:: Tasks and exercises ::
#1 In the article on Second Life's financial crisis, what annual interest rate did Ginko Financial offer its investors?
#2 Reproduce the article on Second Life's financial crisis from "Netizens of Second" up to and including "any real currencies.".

Subprime Mortgage Crisis Hits Second Life

Netizens of Second Life had a real loss of US$ 750.000,00
when a virtual investment bank, Ginko Financial, filed bankruptcy in August 2007. Ginko Financial offered a 40% annual interest rate to its investors.

In Second Life, there are plenty of investment banks offering hyper-real interest rates, much higher than Brazil and Turkey in the real world. Since January 8th, Linden Lab has prohibited virtual financial institutions to offer interest rates not compatible with their asset capability, be that in Linden Dollars or in any real currencies.

It is a known fact that Linden Dollars can be converted into US$ Dollars and Euro. This very fact makes Second Life’s virtual economy as real as the New York Stock Exchange.

Money, be it virtual or real, is virtual anyway. It represents goods and services that the real economy has to offer, so that you will not be buying your next meal or car, in exchange for doing the dishes or trading your house for the car.

So, Second Life economy is something virtual of something already virtual.

Any virtual mechanism (money and financial institutions) that affects the real economy (goods and services) must be regulated in such a way that will not plunder the real economy. When virtual mechanisms (money) become more real than real economy itself, by selling virtual products (bonds and stocks), financial mishaps are certainly to occur, like the present subprime mortgage crisis and Second Life’s bankruptcies.

:: Information supplied ::
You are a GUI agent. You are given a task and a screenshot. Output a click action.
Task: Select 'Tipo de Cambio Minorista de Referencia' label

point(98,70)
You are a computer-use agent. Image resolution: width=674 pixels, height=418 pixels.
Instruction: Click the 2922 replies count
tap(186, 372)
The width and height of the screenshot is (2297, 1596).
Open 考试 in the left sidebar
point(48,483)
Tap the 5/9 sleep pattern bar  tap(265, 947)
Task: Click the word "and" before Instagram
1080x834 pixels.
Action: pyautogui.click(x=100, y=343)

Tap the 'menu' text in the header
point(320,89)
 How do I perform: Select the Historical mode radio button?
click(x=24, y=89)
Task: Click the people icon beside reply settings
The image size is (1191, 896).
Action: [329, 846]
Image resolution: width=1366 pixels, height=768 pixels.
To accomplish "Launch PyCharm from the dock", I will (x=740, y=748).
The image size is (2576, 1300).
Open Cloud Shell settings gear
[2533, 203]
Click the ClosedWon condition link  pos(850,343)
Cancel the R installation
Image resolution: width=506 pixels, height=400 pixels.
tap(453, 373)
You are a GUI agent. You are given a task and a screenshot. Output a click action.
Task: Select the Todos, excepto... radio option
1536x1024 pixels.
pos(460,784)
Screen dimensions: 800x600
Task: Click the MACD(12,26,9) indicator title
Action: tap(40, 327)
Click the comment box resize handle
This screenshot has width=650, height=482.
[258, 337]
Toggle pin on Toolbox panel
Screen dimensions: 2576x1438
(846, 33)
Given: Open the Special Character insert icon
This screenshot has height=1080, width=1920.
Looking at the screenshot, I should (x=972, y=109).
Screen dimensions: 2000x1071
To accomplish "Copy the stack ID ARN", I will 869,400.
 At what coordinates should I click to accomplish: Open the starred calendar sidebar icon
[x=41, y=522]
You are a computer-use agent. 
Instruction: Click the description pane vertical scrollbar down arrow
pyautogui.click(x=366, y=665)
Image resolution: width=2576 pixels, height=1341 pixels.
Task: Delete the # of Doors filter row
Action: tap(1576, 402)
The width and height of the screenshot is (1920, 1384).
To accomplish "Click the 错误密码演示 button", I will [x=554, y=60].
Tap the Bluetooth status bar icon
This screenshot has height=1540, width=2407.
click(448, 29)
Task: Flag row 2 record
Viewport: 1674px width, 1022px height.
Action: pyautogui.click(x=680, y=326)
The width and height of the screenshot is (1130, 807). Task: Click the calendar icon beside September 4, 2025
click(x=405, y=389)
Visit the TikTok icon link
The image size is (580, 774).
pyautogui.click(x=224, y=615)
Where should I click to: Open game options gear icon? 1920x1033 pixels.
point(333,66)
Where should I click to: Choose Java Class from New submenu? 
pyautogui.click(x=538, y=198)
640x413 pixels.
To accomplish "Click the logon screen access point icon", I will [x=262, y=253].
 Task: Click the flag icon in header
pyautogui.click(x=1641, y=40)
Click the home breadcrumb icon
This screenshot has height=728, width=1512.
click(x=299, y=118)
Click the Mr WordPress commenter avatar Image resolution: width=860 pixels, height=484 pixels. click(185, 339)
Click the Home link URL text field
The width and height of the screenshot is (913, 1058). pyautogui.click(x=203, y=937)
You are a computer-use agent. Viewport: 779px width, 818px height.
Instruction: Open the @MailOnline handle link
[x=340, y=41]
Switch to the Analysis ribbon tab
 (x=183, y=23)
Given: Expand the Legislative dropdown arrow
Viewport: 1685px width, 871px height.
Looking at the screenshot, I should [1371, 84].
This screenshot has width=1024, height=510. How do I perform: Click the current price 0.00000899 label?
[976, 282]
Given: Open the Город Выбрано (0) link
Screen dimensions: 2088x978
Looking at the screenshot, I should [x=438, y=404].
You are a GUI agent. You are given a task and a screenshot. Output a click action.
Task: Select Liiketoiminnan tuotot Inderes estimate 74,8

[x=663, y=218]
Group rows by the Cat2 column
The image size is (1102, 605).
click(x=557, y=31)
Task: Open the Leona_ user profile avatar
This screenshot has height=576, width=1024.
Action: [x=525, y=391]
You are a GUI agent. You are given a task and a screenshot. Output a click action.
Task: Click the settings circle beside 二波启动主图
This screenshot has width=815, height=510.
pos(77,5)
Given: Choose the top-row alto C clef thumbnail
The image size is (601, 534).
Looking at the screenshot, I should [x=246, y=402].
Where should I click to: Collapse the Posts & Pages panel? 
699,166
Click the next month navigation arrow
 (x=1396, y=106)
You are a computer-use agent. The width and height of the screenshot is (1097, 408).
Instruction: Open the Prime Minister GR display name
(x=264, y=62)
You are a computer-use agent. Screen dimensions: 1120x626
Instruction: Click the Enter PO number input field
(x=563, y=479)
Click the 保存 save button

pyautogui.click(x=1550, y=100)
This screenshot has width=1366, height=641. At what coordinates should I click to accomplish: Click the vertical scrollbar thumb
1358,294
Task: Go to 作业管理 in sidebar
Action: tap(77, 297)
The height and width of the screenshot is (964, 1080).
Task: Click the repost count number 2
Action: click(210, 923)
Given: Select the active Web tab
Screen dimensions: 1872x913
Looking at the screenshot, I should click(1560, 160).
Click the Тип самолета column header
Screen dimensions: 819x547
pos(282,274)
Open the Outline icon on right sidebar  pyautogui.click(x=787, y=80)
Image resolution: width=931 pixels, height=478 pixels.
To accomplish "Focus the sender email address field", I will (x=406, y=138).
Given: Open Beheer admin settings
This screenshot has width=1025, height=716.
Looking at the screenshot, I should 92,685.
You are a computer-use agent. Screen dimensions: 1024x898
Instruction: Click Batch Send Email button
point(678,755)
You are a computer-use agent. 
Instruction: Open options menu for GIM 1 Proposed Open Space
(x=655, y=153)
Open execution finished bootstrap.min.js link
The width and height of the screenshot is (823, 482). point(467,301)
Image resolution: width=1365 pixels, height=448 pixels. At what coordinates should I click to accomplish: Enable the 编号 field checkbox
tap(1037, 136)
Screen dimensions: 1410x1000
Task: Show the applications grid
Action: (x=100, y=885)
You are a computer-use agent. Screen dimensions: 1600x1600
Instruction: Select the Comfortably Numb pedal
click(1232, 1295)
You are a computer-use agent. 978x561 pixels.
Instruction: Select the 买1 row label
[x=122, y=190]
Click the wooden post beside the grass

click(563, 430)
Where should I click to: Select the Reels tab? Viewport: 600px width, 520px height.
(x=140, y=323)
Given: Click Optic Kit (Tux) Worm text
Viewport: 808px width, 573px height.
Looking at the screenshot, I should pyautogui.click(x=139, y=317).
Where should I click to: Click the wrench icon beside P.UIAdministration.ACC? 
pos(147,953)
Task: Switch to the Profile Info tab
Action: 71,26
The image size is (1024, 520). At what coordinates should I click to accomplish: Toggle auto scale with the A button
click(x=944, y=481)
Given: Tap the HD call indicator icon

:: Correct answers ::
#1 40%

#2
Netizens of Second Life had a real loss of US$ 750.000,00
when a virtual investment bank, Ginko Financial, filed bankruptcy in August 2007. Ginko Financial offered a 40% annual interest rate to its investors.

In Second Life, there are plenty of investment banks offering hyper-real interest rates, much higher than Brazil and Turkey in the real world. Since January 8th, Linden Lab has prohibited virtual financial institutions to offer interest rates not compatible with their asset capability, be that in Linden Dollars or in any real currencies.